Monday, May 29, 2006

An unfinished mission

Cambodians assist in the screening for possible human and plane remains during a search for a missing F-100D pilot who crashed during a combat mission in 1971. (Photo by Jeff Kass)

Decades-long search for [US] troops killed or missing in Cambodia

BY JEFF KASS
SPECIAL TO NEWSDAY
(USA)

KAMPONG THOM PROVINCE, Cambodia -- The U.S. Air Force jet was on its fifth pass that day in 1971, gunning for a storage area, when vapor started trailing from the left wing.

The F-100D "Super Sabre" flipped over and crashed, killing the pilot -- the only one on board. It was April 4, and villagers buried him shortly after. The military says the villagers moved the body several times over the decades, possibly because of decay, possibly to make way for farming.

Thirty-five years later, the United States is trying to excavate the crash site, locate the exact burial site and bring the pilot's remains home -- one of many such returns.

"I know if I die somewhere in the battlefield, somebody's coming to get me," said Marine Sgt. Thaddeus Land, alluding to the "leave no man behind" credo, from Kampong Thom earlier this year. "Any time is a good time."

Land is part of the military's Joint POW/MIA Accounting Command, or JPAC, based at Hickam Air Force Base in Hawaii. The approximately $47 million the Defense Department funnels to it each year typically funds 25 missions around the world, with an emphasis on cases from World War II and later.

JPAC, which draws on personnel from every branch of the military, was founded in 2003 but continues work that began in 1973 under previous organizations. The remains of more than 1,250 individuals have been found in those three-plus decades, according to Air Force 1st Lt. Jim Ivie, a JPAC spokesman.

The 15 military members of the Kampong Thom team, led by civilian archaeologist Laura Miller, were in this central Cambodia province as a consequence of the Vietnam War spilling into its neighbor country. Approximately 58,000 Americans died in the war, and JPAC lists more than 1,800 still missing in action.

JPAC does not name the soldiers publicly while searches are going on, to maintain the privacy of family members, but it does release incident details. Families can request information about the digs and are informed about final results.

JPAC had tried to excavate Kampong Thom before but findings were inconclusive. Miller said investigators generally recover only small pieces of human remains -- usually teeth or bone fragments -- given disintegration and people disturbing the site. And she said 95 percent of the plane was gone, mostly scavenged.
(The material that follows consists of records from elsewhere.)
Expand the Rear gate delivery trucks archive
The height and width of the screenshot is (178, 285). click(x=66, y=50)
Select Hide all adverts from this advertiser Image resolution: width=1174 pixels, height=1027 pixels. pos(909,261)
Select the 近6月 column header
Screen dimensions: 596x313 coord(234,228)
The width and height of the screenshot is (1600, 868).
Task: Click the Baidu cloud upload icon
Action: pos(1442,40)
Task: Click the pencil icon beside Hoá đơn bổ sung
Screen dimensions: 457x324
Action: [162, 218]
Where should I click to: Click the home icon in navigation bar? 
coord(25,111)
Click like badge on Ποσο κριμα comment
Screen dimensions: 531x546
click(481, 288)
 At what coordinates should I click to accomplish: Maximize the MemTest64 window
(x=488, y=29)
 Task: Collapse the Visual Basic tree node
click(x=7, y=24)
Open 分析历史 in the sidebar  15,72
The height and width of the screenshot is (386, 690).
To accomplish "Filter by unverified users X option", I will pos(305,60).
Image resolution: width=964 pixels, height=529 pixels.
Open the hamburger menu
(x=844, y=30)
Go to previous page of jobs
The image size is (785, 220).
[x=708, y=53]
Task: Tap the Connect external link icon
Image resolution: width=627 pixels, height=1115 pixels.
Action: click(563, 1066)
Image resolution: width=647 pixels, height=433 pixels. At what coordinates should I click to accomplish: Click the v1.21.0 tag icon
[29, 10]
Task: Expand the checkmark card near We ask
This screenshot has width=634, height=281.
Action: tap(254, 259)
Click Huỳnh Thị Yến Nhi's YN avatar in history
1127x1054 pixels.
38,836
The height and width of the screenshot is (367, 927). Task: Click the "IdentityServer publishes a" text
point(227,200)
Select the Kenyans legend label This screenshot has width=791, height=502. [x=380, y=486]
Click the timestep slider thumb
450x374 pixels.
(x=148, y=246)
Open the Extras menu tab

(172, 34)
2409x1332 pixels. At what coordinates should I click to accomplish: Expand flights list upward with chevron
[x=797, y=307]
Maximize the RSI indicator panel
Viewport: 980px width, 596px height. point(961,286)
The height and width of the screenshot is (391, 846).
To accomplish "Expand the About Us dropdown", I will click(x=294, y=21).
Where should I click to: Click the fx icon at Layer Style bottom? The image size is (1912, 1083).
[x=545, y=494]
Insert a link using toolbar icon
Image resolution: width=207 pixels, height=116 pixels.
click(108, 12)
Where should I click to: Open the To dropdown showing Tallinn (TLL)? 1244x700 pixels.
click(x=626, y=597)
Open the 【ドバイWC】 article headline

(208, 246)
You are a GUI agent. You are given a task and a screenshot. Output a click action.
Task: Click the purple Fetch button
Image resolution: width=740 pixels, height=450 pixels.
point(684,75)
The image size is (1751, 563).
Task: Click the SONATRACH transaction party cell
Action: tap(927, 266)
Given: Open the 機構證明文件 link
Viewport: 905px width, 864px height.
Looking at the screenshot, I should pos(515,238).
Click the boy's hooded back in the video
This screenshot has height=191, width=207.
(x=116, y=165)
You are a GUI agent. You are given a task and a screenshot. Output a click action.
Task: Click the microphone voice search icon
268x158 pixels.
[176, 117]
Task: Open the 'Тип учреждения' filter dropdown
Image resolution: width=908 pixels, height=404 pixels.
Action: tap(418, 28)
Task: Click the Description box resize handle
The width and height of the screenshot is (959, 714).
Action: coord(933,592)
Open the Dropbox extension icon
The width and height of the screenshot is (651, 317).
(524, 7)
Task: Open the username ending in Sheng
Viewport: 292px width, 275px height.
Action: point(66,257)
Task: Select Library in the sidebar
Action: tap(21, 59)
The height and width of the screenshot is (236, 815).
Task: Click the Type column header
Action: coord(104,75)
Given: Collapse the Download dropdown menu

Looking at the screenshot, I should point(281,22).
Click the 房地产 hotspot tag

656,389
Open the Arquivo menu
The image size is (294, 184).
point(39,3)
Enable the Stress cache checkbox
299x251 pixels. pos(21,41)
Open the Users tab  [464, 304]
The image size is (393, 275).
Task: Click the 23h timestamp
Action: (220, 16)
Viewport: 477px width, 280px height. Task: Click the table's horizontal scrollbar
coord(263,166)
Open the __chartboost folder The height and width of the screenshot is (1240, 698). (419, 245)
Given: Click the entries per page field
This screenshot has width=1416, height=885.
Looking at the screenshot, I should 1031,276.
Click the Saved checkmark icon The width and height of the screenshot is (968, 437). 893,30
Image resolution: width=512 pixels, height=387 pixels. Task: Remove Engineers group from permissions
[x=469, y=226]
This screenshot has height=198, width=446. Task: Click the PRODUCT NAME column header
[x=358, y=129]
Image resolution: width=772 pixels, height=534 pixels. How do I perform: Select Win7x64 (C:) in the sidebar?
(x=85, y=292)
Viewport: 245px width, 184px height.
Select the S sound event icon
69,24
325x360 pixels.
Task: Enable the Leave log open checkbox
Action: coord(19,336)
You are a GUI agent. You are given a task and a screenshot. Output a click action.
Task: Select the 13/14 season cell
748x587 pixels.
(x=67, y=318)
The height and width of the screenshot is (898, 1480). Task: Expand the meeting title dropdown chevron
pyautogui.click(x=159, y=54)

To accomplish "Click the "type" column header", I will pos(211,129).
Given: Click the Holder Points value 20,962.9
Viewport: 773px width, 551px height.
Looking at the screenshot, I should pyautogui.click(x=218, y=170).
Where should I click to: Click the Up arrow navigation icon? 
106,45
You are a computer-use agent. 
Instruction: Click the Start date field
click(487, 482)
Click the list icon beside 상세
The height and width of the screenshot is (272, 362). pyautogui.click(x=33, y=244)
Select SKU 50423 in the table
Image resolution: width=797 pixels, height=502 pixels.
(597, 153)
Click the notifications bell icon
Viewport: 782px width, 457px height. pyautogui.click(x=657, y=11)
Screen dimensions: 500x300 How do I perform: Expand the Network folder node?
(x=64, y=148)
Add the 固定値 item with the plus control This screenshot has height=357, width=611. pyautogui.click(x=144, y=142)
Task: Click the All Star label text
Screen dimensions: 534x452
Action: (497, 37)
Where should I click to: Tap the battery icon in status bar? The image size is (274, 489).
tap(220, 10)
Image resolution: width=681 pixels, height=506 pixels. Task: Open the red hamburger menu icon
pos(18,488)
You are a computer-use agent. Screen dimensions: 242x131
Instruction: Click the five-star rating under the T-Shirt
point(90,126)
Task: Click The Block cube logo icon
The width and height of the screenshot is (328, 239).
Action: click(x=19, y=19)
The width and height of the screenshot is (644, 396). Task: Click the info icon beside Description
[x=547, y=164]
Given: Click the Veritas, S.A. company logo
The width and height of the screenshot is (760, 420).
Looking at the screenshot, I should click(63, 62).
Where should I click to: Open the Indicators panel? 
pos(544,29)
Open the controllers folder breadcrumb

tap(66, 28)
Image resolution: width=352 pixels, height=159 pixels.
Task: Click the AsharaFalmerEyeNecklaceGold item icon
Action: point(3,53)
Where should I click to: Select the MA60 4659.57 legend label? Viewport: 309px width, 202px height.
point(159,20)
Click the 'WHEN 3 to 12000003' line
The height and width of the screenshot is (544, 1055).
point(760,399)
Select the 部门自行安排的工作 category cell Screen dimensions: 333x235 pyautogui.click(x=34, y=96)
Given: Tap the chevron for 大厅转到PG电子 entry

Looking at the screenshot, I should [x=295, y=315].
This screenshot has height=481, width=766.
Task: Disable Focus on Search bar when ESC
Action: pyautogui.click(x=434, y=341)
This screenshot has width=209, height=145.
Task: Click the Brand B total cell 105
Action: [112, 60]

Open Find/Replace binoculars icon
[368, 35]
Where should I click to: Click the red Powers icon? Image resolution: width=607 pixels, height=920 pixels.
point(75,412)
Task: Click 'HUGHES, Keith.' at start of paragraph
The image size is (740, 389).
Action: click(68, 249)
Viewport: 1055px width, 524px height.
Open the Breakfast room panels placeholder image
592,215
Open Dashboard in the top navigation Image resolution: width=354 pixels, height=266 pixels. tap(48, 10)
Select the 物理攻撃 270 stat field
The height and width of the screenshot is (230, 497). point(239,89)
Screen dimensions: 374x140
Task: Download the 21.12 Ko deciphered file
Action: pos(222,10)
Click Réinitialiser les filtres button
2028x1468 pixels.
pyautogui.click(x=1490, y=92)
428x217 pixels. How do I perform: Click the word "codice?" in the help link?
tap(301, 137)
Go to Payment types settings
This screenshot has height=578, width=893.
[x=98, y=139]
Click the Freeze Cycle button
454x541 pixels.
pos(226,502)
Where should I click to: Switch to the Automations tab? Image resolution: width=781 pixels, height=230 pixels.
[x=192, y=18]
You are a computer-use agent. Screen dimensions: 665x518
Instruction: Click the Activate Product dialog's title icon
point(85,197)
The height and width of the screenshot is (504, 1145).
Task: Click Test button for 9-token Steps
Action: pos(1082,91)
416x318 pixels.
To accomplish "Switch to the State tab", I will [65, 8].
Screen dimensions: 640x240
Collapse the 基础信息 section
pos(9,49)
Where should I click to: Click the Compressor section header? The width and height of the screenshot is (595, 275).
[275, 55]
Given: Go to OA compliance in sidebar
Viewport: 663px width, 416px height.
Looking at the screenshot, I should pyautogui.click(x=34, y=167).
On a typical day during the latest dig, team members left their hotel in a convoy of SUVs and minivans at 6:40 a.m. The drive to the site, part blacktop, part dirt road, wound past primitive wood houses and villages where livestock appeared to equal the number of humans.

On arrival, Army Sgt. Mark Landa set up communications equipment and Miller strung off more land into a grid. Others constructed screens the size of refrigerators to sift through large quantities of dirt. The team, along with 100 local workers, scrambled like that for a month.

Rice paddies had been drained and a backhoe operated by a local Cambodian scooped out a 13-foot square and dumped the contents onto a tarp. Under the division of labor set up by the Cambodians, men shoveled the dirt into plastic buckets and ferried it to one of three screening stations staffed by women. The stations, like other structures on site, were nothing more than poles supporting a roof of black netting to keep out a blazing sun magnified by high humidity.

Fourteen women, wearing standard-issue white plastic aprons and orange rubber gloves set off by gingham-print scarves wrapped around their heads, stood in front of 14 metal screens laid out like huge lunch trays. Trowels in hand, they sifted the dirt and broke up large clods, then used hoses hanging overhead to flush the dirt until nothing was left but a sliver of pebbles -- at least to the naked eye. But they nabbed precious items that might easily escape notice: a tiny silver coil, a dark metal fragment, maybe a piece of bone.

An American is required to check each screen, Miller explained, so JPAC members stood opposite the women.

A Cambodian police official on site would not allow interviews with local workers. But Sieng Lapresse, vice chairman of Cambodia's POW-MIA Committee, said his countrymen understand the need to return the remains of missing soldiers to their families because Cambodians are still trying to locate some of their own estimated 2 million people who died under the dictatorship of Pol Pot's Khmer Rouge Communist regime from 1975 to 1979.

Lapresse said the current government sponsors public service announcements on television with photos of missing Cambodians. "It's not a finished job," he said in an interview at the site. "We know how the American friends and their family feel."

Despite decades spent investigating and digging, airplane parts sometimes have no evidentiary value and are reburied in the host country. The coordinates are duly recorded, but there is no marker, and no ceremony.

Yet Miller still sees a historical connection in her work -- whether remains are identified or not -- given America's current conflicts in Afghanistan and Iraq and the casualties there.

"It brings home the reality of wartime," she said.